#### [Required work]
Your response should consist of every record, exactly as given.

□ □ □

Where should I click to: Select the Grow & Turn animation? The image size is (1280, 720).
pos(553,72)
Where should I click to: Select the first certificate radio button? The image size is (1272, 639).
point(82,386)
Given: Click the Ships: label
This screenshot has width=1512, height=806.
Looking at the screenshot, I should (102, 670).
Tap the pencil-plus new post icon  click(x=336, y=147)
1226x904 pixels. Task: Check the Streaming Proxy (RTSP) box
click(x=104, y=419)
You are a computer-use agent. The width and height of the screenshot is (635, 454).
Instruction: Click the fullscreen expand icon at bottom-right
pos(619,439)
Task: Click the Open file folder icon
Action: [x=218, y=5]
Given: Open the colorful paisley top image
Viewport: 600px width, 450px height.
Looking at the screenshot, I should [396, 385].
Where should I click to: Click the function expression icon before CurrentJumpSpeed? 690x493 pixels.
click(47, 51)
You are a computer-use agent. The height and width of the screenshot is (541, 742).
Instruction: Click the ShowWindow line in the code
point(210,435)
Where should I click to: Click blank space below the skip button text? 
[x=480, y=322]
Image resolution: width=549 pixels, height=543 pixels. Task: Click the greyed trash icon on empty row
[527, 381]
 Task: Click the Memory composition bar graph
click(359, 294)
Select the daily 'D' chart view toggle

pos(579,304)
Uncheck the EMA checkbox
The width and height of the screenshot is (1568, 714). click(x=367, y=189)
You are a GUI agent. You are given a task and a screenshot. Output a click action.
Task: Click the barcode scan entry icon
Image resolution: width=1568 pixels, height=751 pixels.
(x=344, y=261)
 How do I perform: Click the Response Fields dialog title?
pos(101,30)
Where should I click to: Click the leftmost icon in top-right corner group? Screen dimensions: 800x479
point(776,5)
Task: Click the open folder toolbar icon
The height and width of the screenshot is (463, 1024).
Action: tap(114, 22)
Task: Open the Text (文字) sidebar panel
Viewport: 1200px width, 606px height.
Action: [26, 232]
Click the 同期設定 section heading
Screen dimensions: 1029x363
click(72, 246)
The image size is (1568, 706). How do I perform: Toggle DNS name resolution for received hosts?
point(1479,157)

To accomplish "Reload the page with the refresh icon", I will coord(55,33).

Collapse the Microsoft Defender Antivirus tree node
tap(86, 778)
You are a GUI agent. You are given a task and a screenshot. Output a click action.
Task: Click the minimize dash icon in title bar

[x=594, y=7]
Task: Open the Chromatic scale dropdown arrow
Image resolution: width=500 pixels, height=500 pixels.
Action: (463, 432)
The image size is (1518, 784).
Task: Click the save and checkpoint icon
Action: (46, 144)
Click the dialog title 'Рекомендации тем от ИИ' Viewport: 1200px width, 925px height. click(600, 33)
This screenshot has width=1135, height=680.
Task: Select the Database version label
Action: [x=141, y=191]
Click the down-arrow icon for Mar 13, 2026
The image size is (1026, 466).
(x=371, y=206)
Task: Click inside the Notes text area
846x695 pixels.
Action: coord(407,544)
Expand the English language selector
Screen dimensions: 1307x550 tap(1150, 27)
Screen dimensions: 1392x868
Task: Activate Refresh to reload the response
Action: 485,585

□ □ □

#### [Your solution]
Where should I click to: Select the Grow & Turn animation? The image size is (1280, 720).
pos(553,72)
Where should I click to: Select the first certificate radio button? The image size is (1272, 639).
point(82,386)
Given: Click the Ships: label
This screenshot has width=1512, height=806.
Looking at the screenshot, I should (102, 670).
Tap the pencil-plus new post icon  click(x=336, y=147)
1226x904 pixels. Task: Check the Streaming Proxy (RTSP) box
click(x=104, y=419)
You are a computer-use agent. The width and height of the screenshot is (635, 454).
Instruction: Click the fullscreen expand icon at bottom-right
pos(619,439)
Task: Click the Open file folder icon
Action: [x=218, y=5]
Given: Open the colorful paisley top image
Viewport: 600px width, 450px height.
Looking at the screenshot, I should [396, 385].
Where should I click to: Click the function expression icon before CurrentJumpSpeed? 690x493 pixels.
click(47, 51)
You are a computer-use agent. The height and width of the screenshot is (541, 742).
Instruction: Click the ShowWindow line in the code
point(210,435)
Where should I click to: Click blank space below the skip button text? 
[x=480, y=322]
Image resolution: width=549 pixels, height=543 pixels. Task: Click the greyed trash icon on empty row
[527, 381]
 Task: Click the Memory composition bar graph
click(359, 294)
Select the daily 'D' chart view toggle

pos(579,304)
Uncheck the EMA checkbox
The width and height of the screenshot is (1568, 714). click(x=367, y=189)
You are a GUI agent. You are given a task and a screenshot. Output a click action.
Task: Click the barcode scan entry icon
Image resolution: width=1568 pixels, height=751 pixels.
(x=344, y=261)
 How do I perform: Click the Response Fields dialog title?
pos(101,30)
Where should I click to: Click the leftmost icon in top-right corner group? Screen dimensions: 800x479
point(776,5)
Task: Click the open folder toolbar icon
The height and width of the screenshot is (463, 1024).
Action: tap(114, 22)
Task: Open the Text (文字) sidebar panel
Viewport: 1200px width, 606px height.
Action: [26, 232]
Click the 同期設定 section heading
Screen dimensions: 1029x363
click(72, 246)
The image size is (1568, 706). How do I perform: Toggle DNS name resolution for received hosts?
point(1479,157)

To accomplish "Reload the page with the refresh icon", I will coord(55,33).

Collapse the Microsoft Defender Antivirus tree node
tap(86, 778)
You are a GUI agent. You are given a task and a screenshot. Output a click action.
Task: Click the minimize dash icon in title bar

[x=594, y=7]
Task: Open the Chromatic scale dropdown arrow
Image resolution: width=500 pixels, height=500 pixels.
Action: (463, 432)
The image size is (1518, 784).
Task: Click the save and checkpoint icon
Action: (46, 144)
Click the dialog title 'Рекомендации тем от ИИ' Viewport: 1200px width, 925px height. click(600, 33)
This screenshot has width=1135, height=680.
Task: Select the Database version label
Action: [x=141, y=191]
Click the down-arrow icon for Mar 13, 2026
The image size is (1026, 466).
(x=371, y=206)
Task: Click inside the Notes text area
846x695 pixels.
Action: coord(407,544)
Expand the English language selector
Screen dimensions: 1307x550 tap(1150, 27)
Screen dimensions: 1392x868
Task: Activate Refresh to reload the response
Action: 485,585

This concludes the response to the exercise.